> [READING TEXT]
━━━━━━━━━━

So how’s your website doing? Did you set it up, and then leave it alone? It’s not that I’m trying to shame you, but we should all be thinking regularly about how to stay at the top of our game. You know, be agile.
I was updating one of our websites last month, and we had a huge animated banner across the top, showing the interface to our software as a user stepped through it. Unfortunately, we released a new version of the software, and now the interface had obviously changed. Time to make a new animated banner!
If you’ve never tried to set up an animated banner, your first thought might be to just use a video, and then to think about what kind of video codecs and containers to use: H.264? MP4? Not so fast. Videos are quite heavy (in terms of MB), may not autoplay, and the browser may add visible controls. No, what we need is the seamless integration of animated GIFs.

━━━━━━━━━━

> [EXTRACTED INFORMATION]
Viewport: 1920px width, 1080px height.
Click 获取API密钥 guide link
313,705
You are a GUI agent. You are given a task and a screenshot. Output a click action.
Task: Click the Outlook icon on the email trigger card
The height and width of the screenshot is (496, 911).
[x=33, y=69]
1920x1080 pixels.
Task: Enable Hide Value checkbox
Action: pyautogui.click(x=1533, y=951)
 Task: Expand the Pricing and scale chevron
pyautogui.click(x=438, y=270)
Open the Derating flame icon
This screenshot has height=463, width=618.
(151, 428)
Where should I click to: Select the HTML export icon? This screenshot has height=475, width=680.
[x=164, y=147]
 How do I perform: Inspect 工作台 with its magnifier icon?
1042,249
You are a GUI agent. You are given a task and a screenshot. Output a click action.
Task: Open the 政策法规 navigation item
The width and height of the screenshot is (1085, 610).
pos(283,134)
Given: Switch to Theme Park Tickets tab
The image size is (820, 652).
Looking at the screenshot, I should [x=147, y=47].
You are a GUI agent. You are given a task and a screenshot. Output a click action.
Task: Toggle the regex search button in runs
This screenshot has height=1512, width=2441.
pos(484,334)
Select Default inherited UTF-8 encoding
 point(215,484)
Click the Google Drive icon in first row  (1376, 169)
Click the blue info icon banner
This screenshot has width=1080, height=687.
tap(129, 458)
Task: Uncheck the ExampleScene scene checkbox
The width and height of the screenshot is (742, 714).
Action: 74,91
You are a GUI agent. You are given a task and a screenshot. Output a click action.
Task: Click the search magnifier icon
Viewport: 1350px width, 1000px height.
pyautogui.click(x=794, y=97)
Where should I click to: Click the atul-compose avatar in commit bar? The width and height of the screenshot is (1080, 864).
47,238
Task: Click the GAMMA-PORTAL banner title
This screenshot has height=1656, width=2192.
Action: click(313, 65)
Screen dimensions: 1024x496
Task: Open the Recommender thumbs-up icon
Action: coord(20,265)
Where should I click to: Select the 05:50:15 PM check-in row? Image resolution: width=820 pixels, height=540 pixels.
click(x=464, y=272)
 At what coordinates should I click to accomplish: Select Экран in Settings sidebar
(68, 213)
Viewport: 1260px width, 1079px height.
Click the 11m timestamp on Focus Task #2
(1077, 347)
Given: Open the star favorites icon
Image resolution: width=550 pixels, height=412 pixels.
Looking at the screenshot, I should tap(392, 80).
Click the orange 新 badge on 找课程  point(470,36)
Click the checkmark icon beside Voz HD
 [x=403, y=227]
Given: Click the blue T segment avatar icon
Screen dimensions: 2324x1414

━━━━━━━━━━

> [ACTIONS TO TAKE]
A. Retype the passage on animated website banners from "I was updating" up to and including "new animated banner!".
B. Answer these questions using the passage on animated website banners:
(i) What did the large animated banner across the top of the website show?
(ii) What event made a new animated banner necessary?
(iii) What does the passage conclude is needed instead of a video?
C. Carry on the passage on animated website banners from the point at which it stops.

> [RESPONSES BY TASK]
A.
I was updating one of our websites last month, and we had a huge animated banner across the top, showing the interface to our software as a user stepped through it. Unfortunately, we released a new version of the software, and now the interface had obviously changed. Time to make a new animated banner!

B.
(i) The interface to the software as a user stepped through it.
(ii) A new version of the software was released, and the interface had changed.
(iii) The seamless integration of animated GIFs.

C.
Animated GIFs have a much lighter footprint: you can compress them easily because you can define your own color palette, including restricted ones with, say, just 128 separate colors. They’re also pretty much treated as the equal of other images. Just make one, add it to your site like you would any other GIF, and then get on to your other work. (Or try to compete with Giphy.)
So that was an easy decision. But… how do we actually do it?
We make an MP4 video!
I knew you would love that answer. But that’s the plan. Why? Well, there are loads of great tools for making videos with all kinds of complex effects. For instance, we might want to add filters or transparent overlays to give it a sort of background, unfocused look. And there are almost no great native tools for creating animated GIFs unlike your typical video editor. Unless you have a lot of money. But why go that route when you can do everything for free?
So get out your favorite video editor and make an animated movie banner you’d be proud to see at the top of your website. Then let’s get to work converting it into an animated GIF banner.
We’ll use just one (free) tool, that Swiss army knife of video processing called ffmpeg. You may have heard of it before, especially if you’ve used open source tools like Audacity, Gimp or Shotcut, or you do your work on Linux. Did you know ffmpeg can make animated GIFs? It can!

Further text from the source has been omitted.